What is the number of lines in the data below that contain "cell"? Reply with the number only.

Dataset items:

------

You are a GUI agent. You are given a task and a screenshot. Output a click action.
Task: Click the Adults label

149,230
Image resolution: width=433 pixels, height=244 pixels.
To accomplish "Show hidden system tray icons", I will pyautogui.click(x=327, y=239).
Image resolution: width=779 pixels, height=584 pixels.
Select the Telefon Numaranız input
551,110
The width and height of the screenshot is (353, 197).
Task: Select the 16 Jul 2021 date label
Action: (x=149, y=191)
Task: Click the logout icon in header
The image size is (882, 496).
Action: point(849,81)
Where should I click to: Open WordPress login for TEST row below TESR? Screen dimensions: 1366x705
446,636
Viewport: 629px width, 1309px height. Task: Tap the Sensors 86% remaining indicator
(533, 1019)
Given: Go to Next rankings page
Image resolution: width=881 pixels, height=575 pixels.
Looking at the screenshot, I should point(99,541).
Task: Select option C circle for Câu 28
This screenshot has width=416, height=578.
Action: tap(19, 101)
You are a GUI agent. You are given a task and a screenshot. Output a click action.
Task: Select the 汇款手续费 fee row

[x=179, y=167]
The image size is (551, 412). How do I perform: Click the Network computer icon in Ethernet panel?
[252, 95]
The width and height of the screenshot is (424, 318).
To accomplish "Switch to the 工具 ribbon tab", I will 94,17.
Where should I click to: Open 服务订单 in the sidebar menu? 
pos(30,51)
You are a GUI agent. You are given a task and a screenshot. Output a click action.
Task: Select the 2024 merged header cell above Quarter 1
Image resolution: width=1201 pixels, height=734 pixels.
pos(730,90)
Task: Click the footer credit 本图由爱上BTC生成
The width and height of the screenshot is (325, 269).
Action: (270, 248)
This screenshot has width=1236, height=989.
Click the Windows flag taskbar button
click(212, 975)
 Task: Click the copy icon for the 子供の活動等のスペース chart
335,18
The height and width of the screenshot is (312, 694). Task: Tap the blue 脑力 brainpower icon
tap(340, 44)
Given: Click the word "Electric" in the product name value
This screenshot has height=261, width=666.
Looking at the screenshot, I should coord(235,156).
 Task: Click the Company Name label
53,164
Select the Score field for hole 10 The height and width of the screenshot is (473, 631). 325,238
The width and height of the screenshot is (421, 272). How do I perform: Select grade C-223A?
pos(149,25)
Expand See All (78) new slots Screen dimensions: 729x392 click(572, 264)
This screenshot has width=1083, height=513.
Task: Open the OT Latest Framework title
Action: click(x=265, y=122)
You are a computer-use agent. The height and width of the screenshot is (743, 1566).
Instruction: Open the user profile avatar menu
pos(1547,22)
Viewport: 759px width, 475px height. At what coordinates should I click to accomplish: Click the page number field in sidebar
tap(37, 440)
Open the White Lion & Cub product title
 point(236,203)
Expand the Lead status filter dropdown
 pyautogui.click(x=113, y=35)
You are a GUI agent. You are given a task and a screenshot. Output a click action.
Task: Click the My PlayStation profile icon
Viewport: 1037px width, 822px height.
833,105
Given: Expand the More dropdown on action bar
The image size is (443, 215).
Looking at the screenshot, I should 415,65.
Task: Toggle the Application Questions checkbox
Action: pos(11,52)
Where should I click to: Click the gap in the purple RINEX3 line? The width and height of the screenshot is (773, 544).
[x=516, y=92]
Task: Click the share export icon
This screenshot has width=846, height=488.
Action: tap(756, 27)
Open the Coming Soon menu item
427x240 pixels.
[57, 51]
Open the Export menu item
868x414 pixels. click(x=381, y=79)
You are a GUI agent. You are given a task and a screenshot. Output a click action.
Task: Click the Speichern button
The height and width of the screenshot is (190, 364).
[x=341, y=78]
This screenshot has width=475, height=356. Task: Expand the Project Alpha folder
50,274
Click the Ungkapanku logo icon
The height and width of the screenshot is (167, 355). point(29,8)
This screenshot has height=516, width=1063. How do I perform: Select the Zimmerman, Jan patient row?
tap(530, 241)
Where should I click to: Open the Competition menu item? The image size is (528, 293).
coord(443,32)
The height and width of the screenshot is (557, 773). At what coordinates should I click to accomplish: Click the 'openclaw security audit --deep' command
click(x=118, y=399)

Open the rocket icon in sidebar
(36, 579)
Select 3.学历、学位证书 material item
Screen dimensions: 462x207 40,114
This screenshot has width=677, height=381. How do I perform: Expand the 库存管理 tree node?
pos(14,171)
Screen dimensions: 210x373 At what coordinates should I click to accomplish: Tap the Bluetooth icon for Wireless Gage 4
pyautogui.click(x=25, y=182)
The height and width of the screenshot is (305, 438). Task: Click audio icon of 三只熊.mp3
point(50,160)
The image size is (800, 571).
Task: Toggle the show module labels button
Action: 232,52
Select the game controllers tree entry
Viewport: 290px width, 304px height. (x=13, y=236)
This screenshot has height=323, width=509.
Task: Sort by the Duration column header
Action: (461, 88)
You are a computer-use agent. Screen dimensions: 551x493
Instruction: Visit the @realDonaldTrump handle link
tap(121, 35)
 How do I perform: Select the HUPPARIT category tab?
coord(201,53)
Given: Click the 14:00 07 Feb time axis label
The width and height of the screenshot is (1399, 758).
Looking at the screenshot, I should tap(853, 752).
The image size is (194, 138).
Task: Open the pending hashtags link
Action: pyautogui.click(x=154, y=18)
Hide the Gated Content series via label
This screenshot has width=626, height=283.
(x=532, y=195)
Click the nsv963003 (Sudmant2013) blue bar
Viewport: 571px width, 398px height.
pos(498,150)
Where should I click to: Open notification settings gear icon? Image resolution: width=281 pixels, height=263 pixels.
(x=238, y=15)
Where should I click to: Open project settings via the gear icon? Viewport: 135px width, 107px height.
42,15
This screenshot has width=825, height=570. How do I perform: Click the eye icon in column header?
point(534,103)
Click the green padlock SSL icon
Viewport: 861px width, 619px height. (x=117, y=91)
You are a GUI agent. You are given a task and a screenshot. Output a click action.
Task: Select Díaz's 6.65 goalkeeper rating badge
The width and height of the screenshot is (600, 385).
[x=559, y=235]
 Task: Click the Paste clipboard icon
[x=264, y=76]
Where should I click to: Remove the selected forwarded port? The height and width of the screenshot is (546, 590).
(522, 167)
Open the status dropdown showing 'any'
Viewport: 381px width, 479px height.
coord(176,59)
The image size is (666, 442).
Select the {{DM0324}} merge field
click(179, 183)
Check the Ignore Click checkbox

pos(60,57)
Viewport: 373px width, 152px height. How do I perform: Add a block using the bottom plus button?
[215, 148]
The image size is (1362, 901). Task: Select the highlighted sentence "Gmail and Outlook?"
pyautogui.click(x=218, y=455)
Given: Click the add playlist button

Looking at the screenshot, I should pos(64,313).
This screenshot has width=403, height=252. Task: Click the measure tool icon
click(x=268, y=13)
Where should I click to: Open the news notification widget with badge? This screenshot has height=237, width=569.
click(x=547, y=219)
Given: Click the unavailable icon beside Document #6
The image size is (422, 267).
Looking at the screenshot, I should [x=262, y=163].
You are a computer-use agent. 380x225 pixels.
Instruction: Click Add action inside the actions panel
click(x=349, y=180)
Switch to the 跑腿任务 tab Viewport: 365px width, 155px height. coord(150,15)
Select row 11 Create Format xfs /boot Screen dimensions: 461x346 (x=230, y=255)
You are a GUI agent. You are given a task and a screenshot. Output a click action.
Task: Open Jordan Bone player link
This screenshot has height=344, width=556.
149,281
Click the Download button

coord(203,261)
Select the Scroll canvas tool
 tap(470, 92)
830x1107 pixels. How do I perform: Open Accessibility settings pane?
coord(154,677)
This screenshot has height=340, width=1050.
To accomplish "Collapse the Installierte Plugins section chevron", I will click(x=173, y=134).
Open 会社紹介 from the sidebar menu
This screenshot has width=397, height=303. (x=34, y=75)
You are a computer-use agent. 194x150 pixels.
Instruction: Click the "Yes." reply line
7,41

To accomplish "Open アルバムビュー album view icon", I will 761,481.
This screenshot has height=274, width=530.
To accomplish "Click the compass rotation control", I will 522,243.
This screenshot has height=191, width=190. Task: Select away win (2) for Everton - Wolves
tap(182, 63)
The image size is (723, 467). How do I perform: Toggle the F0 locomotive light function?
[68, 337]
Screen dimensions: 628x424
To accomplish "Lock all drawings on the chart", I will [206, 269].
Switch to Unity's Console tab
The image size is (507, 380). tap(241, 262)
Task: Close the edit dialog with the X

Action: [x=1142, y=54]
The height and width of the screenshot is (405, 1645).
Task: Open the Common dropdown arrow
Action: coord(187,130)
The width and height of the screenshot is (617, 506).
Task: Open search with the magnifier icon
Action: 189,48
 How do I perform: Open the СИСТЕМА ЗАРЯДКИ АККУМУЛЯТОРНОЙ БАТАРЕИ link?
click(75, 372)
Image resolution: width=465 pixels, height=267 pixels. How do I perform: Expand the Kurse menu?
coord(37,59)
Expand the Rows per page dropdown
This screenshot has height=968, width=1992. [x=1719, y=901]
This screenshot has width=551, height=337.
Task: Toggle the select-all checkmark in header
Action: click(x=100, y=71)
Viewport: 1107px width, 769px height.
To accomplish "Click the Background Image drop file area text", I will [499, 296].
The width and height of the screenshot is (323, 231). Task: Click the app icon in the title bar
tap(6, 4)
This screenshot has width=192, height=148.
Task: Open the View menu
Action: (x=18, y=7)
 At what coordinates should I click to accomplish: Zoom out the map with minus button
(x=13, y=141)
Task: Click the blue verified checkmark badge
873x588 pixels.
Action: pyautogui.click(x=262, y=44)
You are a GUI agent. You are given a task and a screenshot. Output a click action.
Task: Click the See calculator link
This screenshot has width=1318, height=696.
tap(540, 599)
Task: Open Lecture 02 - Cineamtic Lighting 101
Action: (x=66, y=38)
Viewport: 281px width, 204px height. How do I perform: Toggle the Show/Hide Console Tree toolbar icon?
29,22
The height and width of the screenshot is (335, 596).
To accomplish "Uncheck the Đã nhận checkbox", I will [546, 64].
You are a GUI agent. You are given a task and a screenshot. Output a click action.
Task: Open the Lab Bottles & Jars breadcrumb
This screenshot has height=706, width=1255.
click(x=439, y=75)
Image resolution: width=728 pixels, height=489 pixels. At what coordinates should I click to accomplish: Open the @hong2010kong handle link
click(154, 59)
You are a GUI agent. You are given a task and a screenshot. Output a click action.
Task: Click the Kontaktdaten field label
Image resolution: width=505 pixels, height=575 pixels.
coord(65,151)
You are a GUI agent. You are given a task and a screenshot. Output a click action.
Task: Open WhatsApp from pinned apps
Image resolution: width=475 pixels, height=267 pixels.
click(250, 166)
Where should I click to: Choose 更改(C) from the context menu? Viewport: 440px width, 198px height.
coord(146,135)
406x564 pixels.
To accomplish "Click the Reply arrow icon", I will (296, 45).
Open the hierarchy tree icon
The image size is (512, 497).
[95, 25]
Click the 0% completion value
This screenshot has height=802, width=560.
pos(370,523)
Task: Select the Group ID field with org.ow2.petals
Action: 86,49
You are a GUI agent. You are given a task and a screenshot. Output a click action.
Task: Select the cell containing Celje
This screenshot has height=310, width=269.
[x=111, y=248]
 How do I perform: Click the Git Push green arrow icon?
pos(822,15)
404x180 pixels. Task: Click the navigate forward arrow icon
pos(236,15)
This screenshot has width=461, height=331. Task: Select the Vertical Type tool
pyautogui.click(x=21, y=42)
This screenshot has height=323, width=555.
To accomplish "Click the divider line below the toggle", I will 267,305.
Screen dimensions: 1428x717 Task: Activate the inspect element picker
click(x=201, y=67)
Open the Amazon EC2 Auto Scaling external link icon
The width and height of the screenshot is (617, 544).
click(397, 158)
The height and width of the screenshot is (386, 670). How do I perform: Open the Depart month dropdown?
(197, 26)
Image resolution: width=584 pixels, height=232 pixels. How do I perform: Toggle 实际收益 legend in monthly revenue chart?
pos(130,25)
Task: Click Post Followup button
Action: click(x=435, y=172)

------

COMPLETED EXERCISE
2